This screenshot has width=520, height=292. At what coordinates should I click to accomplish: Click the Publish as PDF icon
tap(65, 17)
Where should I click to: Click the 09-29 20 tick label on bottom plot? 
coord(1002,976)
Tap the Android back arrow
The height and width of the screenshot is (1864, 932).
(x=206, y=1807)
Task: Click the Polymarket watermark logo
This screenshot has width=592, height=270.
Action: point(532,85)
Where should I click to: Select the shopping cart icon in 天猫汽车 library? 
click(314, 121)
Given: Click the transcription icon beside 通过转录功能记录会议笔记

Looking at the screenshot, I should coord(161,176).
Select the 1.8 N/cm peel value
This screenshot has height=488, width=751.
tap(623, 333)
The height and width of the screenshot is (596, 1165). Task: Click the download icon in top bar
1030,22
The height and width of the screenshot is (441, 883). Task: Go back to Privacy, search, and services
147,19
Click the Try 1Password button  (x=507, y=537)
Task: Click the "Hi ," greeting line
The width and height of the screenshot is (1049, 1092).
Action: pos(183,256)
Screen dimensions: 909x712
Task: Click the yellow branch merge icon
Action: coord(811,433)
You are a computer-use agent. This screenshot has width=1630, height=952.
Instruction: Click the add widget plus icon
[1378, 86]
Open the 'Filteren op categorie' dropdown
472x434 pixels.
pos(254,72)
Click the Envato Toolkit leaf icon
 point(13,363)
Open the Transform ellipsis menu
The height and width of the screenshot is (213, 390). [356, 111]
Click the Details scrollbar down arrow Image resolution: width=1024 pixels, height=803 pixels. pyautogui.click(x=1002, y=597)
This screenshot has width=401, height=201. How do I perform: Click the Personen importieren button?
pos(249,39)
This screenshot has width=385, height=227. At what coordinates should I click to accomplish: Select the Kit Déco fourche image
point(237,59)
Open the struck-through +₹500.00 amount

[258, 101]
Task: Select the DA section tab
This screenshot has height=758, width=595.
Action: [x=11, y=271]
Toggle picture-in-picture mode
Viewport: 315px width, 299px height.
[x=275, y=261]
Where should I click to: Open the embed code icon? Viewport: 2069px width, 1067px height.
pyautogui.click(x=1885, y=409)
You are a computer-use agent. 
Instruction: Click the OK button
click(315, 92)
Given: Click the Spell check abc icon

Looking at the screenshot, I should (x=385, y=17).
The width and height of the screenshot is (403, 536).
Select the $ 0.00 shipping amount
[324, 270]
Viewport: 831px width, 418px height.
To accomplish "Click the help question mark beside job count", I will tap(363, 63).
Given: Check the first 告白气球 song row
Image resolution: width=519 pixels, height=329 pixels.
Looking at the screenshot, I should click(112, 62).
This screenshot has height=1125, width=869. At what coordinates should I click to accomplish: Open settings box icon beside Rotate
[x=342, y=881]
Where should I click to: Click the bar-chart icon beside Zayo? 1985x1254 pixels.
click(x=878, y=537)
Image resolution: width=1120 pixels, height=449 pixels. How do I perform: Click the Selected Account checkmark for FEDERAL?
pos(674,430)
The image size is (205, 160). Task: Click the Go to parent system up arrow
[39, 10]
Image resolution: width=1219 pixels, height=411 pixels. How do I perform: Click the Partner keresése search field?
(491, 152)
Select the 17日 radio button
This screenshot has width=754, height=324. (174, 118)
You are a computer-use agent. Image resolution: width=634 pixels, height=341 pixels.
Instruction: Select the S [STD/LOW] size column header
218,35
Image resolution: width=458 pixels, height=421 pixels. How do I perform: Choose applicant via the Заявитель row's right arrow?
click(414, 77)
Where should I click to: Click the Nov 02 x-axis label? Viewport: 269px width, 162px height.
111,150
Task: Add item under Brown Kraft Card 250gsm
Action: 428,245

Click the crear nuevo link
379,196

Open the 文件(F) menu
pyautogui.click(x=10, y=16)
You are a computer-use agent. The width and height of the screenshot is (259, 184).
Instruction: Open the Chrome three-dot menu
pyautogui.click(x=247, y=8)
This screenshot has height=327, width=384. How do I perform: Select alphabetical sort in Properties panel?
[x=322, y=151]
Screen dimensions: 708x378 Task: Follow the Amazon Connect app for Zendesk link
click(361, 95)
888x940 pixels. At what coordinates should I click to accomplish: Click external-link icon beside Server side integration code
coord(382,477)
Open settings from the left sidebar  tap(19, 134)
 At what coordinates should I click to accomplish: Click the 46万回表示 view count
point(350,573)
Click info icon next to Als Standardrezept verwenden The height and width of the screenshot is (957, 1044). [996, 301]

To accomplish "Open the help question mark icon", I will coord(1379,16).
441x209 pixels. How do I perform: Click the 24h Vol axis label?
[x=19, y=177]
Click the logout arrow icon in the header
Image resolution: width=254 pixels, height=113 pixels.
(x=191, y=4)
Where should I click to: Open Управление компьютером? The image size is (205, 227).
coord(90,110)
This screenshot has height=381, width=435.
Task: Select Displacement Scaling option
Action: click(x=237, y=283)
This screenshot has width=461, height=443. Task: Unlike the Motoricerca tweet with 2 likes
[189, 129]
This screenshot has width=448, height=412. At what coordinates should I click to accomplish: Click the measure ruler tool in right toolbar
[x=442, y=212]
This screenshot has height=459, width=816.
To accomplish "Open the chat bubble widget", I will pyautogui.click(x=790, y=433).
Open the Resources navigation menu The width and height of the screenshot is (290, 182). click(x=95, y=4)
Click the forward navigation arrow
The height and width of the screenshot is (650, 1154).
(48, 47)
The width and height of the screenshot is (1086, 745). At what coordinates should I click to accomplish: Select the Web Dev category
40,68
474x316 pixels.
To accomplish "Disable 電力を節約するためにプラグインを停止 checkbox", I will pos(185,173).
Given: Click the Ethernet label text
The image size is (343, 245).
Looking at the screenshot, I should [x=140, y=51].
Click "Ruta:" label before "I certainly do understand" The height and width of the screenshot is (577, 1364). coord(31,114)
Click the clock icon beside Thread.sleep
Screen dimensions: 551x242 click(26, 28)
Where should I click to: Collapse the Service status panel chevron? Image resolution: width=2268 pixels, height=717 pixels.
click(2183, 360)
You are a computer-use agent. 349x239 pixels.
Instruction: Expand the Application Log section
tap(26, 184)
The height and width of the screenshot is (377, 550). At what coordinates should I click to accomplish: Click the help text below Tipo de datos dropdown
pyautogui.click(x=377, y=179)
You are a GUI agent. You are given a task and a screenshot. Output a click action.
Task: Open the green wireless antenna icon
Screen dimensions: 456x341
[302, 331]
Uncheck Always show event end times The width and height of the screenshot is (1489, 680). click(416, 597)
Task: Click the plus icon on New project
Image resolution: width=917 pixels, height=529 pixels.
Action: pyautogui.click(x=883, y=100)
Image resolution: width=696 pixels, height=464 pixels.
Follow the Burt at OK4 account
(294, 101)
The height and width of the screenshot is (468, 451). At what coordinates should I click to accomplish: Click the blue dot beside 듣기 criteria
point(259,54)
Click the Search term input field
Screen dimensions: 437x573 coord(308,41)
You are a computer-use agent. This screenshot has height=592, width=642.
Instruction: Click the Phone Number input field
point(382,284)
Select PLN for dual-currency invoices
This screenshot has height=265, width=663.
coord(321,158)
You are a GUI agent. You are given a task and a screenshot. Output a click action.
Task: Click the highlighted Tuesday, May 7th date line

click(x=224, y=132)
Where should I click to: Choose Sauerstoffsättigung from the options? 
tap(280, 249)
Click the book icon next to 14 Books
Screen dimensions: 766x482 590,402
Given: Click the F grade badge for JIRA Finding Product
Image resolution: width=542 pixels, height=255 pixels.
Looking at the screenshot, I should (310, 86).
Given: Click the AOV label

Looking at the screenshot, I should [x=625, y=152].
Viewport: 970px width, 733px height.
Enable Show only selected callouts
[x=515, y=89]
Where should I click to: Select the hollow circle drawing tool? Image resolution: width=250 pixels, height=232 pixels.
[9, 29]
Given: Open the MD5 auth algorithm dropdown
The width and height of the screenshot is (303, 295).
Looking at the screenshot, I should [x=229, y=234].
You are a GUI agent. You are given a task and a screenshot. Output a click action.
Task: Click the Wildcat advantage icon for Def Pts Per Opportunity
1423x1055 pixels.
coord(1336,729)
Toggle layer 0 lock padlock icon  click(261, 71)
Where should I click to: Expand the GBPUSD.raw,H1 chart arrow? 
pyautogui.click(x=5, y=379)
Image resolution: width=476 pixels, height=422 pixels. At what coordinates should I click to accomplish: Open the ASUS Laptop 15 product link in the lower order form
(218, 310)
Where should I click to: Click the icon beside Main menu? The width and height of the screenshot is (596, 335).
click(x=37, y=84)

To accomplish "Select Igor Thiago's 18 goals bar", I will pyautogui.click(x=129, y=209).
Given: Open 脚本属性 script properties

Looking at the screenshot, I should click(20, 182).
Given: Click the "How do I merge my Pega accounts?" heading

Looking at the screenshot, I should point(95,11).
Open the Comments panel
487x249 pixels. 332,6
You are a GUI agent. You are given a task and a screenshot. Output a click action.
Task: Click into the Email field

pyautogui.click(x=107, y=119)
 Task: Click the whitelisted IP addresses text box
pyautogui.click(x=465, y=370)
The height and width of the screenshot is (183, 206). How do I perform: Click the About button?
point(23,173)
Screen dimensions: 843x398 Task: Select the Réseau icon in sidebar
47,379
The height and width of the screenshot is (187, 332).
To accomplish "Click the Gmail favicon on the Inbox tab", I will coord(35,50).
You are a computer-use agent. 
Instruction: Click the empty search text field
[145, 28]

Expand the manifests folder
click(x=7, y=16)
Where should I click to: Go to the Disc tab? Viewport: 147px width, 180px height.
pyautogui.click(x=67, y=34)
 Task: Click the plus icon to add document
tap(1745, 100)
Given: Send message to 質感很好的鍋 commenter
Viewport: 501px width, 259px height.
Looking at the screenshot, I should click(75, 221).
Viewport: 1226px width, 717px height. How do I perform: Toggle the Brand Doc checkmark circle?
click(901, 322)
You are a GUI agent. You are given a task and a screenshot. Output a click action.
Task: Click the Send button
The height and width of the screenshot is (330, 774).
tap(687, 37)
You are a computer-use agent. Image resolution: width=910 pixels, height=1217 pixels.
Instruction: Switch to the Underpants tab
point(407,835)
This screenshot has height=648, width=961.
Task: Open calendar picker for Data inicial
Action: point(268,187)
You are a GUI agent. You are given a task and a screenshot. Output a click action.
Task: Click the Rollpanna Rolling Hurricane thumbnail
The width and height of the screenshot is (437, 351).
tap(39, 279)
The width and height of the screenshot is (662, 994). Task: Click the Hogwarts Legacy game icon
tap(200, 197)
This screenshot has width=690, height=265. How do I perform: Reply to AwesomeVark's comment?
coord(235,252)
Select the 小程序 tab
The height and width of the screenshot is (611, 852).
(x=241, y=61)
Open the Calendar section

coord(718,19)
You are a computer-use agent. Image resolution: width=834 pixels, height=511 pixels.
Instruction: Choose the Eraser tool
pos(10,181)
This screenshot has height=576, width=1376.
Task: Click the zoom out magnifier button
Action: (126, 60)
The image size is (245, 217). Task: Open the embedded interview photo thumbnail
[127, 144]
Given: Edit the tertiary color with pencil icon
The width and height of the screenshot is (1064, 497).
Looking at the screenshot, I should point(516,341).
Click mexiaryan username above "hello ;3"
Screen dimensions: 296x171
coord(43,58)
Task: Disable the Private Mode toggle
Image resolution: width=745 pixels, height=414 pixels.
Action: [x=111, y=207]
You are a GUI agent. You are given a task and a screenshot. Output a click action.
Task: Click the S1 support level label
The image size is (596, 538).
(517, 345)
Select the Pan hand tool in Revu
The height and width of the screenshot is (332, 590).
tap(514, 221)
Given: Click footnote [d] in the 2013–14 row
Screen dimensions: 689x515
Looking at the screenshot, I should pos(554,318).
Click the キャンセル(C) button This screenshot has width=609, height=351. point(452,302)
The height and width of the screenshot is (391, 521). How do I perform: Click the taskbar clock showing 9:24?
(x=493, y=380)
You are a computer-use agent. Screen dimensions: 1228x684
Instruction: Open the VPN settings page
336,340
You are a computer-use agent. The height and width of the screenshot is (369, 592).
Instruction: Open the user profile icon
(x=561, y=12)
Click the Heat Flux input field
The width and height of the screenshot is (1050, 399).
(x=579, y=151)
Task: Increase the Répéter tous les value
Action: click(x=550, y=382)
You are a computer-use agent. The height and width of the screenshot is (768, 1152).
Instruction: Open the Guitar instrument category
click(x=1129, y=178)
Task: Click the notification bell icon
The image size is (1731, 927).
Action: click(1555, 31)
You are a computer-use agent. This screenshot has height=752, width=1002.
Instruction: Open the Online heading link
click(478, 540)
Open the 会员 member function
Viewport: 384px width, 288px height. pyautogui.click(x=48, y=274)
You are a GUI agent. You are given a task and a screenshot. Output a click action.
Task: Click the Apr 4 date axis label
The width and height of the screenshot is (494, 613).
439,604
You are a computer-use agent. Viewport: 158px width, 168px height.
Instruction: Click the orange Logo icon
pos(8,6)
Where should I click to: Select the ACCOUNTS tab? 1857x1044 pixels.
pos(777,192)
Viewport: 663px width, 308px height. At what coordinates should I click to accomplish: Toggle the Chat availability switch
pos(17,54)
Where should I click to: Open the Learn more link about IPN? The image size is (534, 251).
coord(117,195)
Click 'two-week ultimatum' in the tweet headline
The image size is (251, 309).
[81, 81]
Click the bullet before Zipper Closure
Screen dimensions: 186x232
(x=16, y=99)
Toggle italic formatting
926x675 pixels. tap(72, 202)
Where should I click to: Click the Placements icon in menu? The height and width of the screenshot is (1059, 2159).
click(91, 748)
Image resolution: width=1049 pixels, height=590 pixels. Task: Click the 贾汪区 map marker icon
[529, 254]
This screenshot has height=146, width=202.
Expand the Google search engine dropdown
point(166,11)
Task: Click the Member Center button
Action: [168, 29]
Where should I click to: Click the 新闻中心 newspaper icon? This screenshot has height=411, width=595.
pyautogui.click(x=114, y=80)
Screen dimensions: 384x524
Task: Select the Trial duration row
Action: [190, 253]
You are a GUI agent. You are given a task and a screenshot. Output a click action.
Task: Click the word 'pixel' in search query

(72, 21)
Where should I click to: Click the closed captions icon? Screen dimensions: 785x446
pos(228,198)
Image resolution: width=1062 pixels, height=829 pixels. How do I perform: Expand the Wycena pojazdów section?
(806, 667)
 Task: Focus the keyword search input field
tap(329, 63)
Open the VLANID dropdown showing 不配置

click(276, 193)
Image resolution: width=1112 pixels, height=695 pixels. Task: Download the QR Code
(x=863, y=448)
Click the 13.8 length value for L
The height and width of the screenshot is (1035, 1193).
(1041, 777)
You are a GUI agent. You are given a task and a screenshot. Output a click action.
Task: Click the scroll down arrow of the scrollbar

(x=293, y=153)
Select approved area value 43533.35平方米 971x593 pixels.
....
- **Try it**:
The answer should be only the number of lines in the data that include "Disable".

- **Task output**:
2